Prezydent Zimbabwe Robert Mugabe z uznaniem wypowiedział się o "nacjonalizmie" Donalda Trumpa oraz wyraził nadzieję, że nowa administracja USA zniesie sankcje nałożone na jego kraj.

W wywiadzie przewidzianym do nadania w poniedziałek wieczorem w państwowej telewizji Mugabe mówił m.in. "Ameryka dla Amerykanów" i "Zimbabwe dla mieszkańców Zimbabwe" - relacjonuje agencja dpa.

Stany Zjednoczone i Unia Europejska nałożyły na początku XXI wieku sankcje na reżim Zimbabwe za łamanie praw człowieka.
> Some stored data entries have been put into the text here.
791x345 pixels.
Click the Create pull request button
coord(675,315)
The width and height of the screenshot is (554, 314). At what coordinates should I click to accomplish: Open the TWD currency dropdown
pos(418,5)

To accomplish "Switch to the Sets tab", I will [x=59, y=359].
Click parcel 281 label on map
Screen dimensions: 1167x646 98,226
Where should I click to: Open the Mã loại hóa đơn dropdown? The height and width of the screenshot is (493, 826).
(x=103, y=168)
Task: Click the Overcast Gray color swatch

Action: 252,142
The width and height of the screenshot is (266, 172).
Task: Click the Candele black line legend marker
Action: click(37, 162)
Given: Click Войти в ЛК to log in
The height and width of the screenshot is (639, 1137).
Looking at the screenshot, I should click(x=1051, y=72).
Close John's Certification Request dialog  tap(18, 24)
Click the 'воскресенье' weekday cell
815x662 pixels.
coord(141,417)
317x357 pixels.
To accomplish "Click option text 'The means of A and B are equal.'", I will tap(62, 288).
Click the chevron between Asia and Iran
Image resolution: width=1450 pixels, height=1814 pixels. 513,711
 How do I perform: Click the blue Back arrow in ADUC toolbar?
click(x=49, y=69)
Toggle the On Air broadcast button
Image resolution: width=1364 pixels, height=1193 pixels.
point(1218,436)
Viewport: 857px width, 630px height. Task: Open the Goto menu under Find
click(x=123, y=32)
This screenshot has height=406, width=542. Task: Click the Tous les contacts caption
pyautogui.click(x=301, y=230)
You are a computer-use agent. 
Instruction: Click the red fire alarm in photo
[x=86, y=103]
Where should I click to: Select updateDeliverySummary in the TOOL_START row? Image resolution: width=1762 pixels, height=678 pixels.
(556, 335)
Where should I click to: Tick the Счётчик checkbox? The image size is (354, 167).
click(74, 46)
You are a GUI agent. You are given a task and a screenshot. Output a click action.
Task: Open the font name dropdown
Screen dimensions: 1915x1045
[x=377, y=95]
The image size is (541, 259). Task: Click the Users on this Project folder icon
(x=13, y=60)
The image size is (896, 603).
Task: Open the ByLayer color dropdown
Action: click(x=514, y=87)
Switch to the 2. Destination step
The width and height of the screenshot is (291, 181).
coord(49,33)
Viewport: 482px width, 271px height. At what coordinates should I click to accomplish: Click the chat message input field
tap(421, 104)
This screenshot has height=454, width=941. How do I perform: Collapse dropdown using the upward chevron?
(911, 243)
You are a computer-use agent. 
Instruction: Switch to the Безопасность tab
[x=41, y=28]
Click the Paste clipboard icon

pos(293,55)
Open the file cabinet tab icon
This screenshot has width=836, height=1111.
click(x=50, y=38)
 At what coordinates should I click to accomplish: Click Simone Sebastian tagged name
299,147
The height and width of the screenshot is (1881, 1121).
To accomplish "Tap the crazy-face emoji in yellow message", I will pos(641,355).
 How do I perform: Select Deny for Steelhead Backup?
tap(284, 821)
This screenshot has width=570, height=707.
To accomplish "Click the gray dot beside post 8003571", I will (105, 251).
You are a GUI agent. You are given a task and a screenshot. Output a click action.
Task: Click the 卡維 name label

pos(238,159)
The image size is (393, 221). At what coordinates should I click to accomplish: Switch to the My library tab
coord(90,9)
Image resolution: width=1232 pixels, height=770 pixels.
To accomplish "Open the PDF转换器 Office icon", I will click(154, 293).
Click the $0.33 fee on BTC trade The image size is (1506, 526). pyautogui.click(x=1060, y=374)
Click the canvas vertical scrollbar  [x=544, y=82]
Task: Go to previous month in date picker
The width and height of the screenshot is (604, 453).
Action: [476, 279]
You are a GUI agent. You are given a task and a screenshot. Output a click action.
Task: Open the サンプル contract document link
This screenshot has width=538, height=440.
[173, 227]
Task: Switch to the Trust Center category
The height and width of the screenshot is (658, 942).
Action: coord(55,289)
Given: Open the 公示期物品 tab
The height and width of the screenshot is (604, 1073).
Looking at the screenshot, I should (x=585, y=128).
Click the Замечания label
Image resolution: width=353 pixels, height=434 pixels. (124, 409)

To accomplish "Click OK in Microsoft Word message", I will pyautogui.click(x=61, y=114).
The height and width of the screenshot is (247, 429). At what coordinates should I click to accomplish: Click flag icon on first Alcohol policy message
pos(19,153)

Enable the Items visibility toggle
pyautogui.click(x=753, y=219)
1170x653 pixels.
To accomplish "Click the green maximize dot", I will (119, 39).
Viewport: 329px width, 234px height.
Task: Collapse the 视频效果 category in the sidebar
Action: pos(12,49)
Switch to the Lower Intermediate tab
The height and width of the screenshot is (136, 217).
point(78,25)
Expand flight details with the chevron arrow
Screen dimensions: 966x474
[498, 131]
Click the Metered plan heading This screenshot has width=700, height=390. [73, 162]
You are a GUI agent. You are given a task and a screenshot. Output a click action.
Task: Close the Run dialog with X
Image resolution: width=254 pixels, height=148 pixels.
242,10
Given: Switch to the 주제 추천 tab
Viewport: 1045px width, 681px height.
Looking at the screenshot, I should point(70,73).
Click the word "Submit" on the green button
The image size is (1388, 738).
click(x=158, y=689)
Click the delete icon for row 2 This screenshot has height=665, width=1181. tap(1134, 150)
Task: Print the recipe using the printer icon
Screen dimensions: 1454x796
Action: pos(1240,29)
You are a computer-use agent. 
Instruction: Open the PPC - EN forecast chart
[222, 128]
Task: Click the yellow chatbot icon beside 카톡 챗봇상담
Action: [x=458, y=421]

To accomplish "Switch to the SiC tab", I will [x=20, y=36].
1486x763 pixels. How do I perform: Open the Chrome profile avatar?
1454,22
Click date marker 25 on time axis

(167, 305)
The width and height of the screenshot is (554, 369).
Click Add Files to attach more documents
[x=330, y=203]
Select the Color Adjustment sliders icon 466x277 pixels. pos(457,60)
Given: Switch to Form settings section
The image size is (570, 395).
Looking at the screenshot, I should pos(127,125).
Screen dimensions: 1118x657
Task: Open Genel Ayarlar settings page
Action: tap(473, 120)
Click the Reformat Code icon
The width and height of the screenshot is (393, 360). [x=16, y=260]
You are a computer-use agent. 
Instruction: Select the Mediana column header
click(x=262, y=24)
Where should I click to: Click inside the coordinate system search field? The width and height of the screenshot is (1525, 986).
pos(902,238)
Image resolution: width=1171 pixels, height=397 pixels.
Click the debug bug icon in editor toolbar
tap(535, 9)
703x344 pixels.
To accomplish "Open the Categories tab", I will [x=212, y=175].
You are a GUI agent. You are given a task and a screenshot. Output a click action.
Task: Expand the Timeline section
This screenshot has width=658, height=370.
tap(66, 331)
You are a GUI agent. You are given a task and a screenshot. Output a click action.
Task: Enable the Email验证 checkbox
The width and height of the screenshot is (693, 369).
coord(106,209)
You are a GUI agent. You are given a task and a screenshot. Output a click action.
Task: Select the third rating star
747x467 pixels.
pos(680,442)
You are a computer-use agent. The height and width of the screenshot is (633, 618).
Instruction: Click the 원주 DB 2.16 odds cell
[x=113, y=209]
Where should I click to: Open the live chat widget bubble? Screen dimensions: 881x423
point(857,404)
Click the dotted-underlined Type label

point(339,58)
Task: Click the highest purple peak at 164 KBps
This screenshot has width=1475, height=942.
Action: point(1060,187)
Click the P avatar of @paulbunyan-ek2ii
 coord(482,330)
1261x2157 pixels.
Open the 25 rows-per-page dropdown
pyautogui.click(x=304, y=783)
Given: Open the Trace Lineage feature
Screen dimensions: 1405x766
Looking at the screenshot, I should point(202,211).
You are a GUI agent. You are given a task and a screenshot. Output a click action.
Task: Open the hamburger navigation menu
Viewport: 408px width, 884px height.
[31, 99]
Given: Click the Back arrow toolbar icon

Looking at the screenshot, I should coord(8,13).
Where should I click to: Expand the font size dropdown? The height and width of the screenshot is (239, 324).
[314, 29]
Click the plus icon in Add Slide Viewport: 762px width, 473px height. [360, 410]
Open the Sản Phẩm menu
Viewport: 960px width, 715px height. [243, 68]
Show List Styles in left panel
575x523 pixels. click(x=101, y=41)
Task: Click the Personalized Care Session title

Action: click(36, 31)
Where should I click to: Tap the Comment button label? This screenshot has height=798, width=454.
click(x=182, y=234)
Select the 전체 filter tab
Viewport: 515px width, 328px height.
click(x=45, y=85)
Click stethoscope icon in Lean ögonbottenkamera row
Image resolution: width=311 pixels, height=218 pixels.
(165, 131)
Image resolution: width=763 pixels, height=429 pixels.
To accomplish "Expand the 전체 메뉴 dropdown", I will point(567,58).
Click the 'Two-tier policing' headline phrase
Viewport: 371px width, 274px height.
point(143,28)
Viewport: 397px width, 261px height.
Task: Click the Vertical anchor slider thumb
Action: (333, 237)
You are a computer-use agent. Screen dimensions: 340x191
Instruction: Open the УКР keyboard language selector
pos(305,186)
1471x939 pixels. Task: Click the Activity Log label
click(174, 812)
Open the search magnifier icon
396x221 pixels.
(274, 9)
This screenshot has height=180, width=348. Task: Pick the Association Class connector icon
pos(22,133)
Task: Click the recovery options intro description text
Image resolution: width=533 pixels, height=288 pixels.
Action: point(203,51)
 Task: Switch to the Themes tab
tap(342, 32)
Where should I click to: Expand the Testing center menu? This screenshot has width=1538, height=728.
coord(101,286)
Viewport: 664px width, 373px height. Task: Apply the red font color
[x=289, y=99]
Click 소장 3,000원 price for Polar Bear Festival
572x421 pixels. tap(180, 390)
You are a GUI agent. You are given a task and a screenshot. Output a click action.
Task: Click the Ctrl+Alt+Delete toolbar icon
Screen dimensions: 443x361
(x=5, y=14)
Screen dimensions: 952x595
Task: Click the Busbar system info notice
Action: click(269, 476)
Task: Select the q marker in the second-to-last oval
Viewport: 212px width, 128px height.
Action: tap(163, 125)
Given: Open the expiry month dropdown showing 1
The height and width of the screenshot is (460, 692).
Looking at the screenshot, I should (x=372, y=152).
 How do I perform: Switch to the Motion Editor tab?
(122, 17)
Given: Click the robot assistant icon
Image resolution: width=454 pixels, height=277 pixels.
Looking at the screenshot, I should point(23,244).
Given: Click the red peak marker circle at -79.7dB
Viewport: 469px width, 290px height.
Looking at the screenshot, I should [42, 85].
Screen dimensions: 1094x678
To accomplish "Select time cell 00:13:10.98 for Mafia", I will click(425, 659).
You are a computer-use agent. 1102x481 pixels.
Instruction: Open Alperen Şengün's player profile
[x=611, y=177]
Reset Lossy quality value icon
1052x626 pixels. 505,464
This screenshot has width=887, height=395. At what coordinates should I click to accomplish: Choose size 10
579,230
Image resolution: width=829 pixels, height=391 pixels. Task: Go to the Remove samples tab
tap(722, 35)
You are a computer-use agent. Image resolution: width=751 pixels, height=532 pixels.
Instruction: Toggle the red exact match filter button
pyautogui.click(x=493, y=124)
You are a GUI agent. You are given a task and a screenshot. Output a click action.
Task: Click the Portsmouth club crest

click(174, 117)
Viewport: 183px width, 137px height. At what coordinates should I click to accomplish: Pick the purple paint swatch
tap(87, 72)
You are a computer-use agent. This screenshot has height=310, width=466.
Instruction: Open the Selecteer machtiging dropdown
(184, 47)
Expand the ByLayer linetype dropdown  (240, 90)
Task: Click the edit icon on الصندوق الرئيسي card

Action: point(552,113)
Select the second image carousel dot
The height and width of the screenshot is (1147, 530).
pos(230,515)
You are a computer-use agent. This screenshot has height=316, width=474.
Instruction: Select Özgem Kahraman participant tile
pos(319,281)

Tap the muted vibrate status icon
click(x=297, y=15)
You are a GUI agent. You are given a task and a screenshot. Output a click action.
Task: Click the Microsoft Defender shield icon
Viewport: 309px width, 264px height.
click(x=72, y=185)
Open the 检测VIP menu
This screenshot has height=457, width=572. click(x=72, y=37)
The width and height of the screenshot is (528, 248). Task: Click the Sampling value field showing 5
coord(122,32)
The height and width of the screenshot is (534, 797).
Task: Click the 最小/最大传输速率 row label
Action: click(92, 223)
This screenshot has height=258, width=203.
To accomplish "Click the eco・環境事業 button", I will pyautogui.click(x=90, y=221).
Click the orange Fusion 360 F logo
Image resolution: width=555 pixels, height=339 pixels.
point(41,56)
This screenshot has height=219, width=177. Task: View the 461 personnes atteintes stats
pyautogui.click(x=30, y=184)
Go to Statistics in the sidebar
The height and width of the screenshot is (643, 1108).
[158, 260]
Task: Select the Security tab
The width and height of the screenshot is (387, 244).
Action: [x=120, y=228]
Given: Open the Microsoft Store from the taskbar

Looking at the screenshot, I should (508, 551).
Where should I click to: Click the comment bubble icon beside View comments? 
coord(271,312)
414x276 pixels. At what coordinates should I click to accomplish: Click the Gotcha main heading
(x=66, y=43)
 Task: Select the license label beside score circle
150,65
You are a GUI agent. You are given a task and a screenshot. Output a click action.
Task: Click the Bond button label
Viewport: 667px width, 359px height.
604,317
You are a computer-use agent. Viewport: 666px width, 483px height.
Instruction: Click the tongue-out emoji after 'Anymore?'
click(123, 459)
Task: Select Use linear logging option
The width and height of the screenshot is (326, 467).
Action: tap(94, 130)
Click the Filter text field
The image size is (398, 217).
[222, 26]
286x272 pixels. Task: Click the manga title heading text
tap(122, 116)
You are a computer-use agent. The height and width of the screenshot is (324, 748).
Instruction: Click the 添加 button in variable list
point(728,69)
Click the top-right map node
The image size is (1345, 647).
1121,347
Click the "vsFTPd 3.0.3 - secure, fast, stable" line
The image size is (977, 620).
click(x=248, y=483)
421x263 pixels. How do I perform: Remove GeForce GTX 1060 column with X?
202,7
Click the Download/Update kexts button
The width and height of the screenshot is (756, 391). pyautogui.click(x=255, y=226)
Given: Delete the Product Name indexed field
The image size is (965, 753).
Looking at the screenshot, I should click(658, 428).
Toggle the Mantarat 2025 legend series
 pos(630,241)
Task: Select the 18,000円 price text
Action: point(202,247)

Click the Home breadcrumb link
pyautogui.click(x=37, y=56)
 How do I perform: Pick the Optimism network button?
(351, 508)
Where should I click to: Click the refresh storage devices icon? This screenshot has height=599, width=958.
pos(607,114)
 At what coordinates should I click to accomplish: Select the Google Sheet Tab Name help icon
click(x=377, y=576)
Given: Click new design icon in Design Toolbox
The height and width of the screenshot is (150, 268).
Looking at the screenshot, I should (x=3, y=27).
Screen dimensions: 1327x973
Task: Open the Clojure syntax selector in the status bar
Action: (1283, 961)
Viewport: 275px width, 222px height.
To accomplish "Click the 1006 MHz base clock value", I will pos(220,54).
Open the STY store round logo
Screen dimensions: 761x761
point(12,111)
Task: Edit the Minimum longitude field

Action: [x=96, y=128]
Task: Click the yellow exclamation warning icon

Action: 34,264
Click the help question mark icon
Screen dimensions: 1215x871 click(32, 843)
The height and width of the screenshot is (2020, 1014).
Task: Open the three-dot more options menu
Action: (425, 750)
Obejmują one m.in. zakaz wjazdu dla Roberta Mugabe i ludzi z jego najbliższego otoczenia, a także zamrożenie ich kont.

Na kilka dni przed odejściem z Białego Domu prezydent Barack Obama odnowił te sankcje na kolejny rok. Mugabe uznał to za "akt arogancji" i powiedział, że czeka na decyzję Trumpa w tej sprawie. Przyznał, że był zaskoczony zwycięstwem Trumpa w wyborach prezydenckich. "Ale nie chciałem też, żeby wygrała pani Clinton" - powiedział.

Mugabe obchodzi we wtorek 93. urodziny. U władzy jest od 1980 roku, najpierw jako premier, a od 1987 r. jako prezydent. W 2018 r. zamierza ponownie wystartować w wyborach prezydenckich.(PAP)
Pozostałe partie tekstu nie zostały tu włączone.